= Mount Galloway =

Highest point of the Antipodes Islands

Mount Galloway is the highest point on Antipodes Island, one of New Zealand's outlying islands. It rises to a height on 366 m. It is part of the most recently active volcano in the group, but there is no exact eruption date known. Mount Galloway, together with Mount Waterhouse, was probably formed during the most recent eruption. They are at least as old as the Holocene era.
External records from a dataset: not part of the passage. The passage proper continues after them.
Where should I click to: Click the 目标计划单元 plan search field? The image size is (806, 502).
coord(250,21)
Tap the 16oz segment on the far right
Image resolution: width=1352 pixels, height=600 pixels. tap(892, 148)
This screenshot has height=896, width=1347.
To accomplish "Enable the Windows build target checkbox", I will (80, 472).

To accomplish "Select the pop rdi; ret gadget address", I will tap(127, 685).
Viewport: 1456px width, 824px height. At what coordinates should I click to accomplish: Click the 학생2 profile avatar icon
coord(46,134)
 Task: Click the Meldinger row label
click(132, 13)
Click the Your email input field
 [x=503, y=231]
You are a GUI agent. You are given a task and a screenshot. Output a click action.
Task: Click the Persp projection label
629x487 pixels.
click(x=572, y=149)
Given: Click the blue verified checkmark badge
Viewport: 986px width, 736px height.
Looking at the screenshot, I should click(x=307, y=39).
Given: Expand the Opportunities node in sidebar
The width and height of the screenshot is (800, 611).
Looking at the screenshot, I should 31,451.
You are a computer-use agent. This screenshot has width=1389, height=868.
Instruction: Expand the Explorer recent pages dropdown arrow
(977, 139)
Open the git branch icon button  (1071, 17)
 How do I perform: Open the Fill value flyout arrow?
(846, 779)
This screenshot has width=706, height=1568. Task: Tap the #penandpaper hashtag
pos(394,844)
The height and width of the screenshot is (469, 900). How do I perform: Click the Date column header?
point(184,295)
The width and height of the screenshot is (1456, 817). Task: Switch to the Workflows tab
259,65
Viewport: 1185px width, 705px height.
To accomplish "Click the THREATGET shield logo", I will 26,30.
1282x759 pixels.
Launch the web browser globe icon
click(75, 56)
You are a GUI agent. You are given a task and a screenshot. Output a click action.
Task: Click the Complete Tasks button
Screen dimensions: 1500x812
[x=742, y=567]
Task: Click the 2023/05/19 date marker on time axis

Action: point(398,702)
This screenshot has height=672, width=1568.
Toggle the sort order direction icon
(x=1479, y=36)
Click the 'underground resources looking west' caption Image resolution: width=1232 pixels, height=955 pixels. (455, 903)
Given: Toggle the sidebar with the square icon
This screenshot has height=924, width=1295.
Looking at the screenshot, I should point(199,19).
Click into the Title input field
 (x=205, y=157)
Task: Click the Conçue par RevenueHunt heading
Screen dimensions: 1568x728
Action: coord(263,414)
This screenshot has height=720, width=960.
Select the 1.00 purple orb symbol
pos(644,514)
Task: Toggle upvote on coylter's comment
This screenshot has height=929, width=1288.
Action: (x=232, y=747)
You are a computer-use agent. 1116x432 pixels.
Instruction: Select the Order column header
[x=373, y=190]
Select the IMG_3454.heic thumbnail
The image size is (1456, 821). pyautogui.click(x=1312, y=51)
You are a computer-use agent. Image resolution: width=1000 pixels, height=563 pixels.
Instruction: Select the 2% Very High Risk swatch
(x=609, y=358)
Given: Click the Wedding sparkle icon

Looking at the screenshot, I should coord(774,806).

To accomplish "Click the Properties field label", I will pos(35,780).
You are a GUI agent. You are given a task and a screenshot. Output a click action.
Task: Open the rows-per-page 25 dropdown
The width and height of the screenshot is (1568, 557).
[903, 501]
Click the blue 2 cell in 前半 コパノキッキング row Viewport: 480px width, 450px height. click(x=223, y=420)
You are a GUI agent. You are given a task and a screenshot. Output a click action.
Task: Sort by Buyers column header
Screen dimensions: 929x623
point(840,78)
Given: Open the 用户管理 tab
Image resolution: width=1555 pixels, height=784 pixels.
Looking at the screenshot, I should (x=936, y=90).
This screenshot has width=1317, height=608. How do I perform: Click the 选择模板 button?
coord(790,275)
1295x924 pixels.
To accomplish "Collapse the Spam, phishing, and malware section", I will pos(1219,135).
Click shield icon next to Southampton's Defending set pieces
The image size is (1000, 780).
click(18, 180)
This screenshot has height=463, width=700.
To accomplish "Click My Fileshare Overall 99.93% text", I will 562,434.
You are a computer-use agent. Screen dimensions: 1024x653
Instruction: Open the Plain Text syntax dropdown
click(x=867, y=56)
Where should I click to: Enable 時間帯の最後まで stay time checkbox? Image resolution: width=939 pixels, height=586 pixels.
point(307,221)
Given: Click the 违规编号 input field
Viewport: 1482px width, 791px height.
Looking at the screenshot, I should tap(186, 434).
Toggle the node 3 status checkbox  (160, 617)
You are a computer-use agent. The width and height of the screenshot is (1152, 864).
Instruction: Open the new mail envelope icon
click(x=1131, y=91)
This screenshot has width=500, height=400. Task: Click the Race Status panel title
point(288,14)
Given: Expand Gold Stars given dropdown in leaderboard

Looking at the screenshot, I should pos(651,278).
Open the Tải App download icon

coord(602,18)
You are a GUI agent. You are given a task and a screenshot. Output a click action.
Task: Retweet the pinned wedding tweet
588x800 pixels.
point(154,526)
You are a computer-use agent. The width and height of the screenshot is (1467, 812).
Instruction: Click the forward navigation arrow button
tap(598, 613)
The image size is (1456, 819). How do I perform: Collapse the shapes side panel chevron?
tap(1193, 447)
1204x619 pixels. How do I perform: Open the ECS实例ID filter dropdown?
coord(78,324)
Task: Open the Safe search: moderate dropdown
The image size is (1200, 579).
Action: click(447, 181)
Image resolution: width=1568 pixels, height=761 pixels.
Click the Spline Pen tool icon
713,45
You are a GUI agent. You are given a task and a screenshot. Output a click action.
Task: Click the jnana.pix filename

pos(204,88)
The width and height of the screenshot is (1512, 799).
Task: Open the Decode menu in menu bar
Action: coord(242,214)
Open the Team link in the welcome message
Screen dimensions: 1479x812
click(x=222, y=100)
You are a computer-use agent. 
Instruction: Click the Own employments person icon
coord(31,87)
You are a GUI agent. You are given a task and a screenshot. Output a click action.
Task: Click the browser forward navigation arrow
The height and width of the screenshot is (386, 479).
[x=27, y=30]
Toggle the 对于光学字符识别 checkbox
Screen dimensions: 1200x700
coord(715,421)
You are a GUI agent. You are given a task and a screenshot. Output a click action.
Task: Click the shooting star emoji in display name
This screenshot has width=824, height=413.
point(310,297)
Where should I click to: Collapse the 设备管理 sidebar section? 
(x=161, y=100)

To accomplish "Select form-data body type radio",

Mount Galloway is situated on the western side of the main island of the Antipodes group. It is a bold round-topped hill as determined by Captain Fairchild (1834-1898). About this Captain Fairchild is written: "Probably no man was better acquainted with the coasts and harbours of New Zealand, more popular or widely respected". Chapman reached the summit of Mount Galloway in 1903 and describes it as "[c]lear ground, matted with Pleurophyllum and low-growing Ligusticum. Owing to fog we failed to see a clear lake said to exist there. There was a good deal of flat ground up there, which was literally alive with albatross".

W. Dougall saw this small lake of approximately 13 acre on the top of Mt Galloway^{[5]}.

The largest of three species of Coprosma plants is confined to Mt Galloway. This mountain is also the home of the Antipodes parakeet and the Reischek's parakeet.